Exploring the Triple Interaction between the Host Genome, the Epigenome, and the Gut Microbiome in Type 1 Diabetes

Type 1 diabetes (T1D) is an auto-immune disorder characterized by a complex interaction between the host immune system and various environmental factors in genetically susceptible individuals. Genome-wide association studies (GWAS) identified different T1D risk and protection alleles, however, little is known about the environmental factors that can be linked to these alleles. Recent evidence indicated that, among those environmental factors, dysbiosis (imbalance) in the gut microbiota may play a role in the pathogenesis of T1D, affecting the integrity of the gut and leading to systemic inflammation and auto-destruction of the pancreatic β cells.

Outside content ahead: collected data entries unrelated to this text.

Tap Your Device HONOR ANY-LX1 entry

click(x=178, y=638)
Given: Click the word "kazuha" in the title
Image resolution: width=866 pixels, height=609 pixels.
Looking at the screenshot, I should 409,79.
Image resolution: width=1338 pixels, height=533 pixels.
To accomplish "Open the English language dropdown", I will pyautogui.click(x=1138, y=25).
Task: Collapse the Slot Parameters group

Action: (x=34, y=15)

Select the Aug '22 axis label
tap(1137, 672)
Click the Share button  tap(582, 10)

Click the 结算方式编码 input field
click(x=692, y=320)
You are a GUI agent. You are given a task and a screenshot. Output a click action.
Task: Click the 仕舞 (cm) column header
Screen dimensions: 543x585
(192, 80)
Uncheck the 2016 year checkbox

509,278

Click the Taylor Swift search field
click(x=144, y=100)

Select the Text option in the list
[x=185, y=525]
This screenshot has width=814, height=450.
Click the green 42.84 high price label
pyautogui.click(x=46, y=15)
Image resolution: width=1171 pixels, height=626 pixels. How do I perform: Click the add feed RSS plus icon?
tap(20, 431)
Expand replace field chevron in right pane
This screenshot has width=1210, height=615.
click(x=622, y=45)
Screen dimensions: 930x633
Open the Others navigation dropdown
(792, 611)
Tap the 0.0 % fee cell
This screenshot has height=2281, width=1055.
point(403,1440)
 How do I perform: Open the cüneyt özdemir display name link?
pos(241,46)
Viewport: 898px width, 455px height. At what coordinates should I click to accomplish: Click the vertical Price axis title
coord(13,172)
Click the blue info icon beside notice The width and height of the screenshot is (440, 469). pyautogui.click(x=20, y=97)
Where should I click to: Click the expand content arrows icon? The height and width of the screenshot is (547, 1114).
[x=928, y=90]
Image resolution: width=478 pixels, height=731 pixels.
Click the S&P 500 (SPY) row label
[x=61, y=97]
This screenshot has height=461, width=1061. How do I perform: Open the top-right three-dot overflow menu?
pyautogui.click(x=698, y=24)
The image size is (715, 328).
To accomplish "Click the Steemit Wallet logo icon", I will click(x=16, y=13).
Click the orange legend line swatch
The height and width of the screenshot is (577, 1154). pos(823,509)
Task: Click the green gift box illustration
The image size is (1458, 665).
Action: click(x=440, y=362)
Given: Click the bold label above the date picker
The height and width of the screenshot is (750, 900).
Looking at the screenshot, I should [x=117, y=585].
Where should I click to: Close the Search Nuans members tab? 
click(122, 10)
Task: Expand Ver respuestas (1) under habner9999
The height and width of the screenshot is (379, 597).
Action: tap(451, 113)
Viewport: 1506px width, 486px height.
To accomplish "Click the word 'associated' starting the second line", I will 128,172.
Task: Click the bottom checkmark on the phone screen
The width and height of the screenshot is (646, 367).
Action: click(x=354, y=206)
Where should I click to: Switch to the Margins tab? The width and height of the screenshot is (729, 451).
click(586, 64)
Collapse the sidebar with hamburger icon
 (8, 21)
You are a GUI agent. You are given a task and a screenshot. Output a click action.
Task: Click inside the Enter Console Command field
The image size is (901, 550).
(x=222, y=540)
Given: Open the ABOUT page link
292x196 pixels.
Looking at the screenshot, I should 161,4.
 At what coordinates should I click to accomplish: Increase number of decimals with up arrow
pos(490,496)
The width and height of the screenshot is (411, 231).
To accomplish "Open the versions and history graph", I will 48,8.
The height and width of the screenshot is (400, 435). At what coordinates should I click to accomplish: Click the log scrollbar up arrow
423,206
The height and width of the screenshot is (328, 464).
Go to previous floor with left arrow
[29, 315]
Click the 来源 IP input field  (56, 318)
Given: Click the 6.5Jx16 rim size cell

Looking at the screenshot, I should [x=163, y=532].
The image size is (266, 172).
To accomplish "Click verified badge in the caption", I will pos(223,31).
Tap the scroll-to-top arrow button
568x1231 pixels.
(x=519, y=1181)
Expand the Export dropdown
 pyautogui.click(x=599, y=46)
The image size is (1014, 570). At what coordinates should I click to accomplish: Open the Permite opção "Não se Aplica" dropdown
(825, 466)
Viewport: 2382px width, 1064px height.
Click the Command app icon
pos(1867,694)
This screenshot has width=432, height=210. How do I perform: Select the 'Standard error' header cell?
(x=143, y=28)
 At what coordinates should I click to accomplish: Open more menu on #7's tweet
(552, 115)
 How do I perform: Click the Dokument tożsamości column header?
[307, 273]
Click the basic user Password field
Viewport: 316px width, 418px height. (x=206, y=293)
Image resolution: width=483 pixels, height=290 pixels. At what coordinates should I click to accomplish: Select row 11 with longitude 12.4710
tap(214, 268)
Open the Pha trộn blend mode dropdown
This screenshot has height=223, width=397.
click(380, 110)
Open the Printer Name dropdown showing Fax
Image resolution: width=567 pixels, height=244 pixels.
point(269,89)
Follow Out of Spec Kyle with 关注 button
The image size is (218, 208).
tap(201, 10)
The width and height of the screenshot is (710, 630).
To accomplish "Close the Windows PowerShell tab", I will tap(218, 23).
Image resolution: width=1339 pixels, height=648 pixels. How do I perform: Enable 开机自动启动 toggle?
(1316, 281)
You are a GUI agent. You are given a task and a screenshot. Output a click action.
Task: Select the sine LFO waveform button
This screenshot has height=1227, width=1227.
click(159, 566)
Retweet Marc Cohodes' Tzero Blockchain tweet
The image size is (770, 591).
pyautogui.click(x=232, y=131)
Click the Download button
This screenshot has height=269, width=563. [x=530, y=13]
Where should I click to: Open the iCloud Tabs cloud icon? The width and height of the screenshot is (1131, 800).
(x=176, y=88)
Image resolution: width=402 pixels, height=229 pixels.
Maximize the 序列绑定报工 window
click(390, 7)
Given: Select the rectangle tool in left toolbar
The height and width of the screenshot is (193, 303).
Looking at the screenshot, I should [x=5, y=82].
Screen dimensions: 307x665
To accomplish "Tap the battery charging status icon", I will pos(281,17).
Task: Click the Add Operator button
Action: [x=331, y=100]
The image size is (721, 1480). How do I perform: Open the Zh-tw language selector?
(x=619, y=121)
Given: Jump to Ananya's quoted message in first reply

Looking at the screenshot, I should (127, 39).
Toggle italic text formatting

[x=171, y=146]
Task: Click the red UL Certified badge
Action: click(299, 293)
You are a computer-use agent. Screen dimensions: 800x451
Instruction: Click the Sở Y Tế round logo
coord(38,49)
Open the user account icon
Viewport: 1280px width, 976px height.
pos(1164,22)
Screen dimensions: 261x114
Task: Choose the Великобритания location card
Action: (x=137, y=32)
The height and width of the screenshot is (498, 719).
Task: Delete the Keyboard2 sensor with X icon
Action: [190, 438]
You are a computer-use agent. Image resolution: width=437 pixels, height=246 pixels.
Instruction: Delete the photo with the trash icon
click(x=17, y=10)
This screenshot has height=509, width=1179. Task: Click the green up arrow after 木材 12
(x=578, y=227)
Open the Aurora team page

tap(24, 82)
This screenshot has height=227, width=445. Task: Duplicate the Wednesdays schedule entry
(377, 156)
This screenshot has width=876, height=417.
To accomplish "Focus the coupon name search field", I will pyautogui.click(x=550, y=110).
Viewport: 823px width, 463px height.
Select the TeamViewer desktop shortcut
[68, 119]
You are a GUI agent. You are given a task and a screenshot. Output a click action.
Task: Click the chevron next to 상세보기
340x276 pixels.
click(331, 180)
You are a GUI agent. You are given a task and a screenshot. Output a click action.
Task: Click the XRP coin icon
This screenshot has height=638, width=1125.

Several studies have identified changes in the gut microbiome composition in humans and animal models comparing T1D subjects with controls. Those changes were characterized by a higher abundance of Bacteroides and a lower abundance of the butyrate-producing bacteria such as Clostridium clusters IV and XIVa. The mechanisms by which the dysbiotic bacteria and/or their metabolites interact with the genome and/or the epigenome of the host leading to destructive autoimmunity is still not clear. As T1D is a multifactorial disease, understanding the interaction between different environmental factors such as the gut microbiome, the genetic and the epigenetic determinants that are linked with the early appearance of autoantibodies can expand our knowledge about the disease pathogenesis. This review aims to provide insights into the interaction between the gut microbiome, susceptibility genes, epigenetic factors, and the immune system in the pathogenesis of T1D.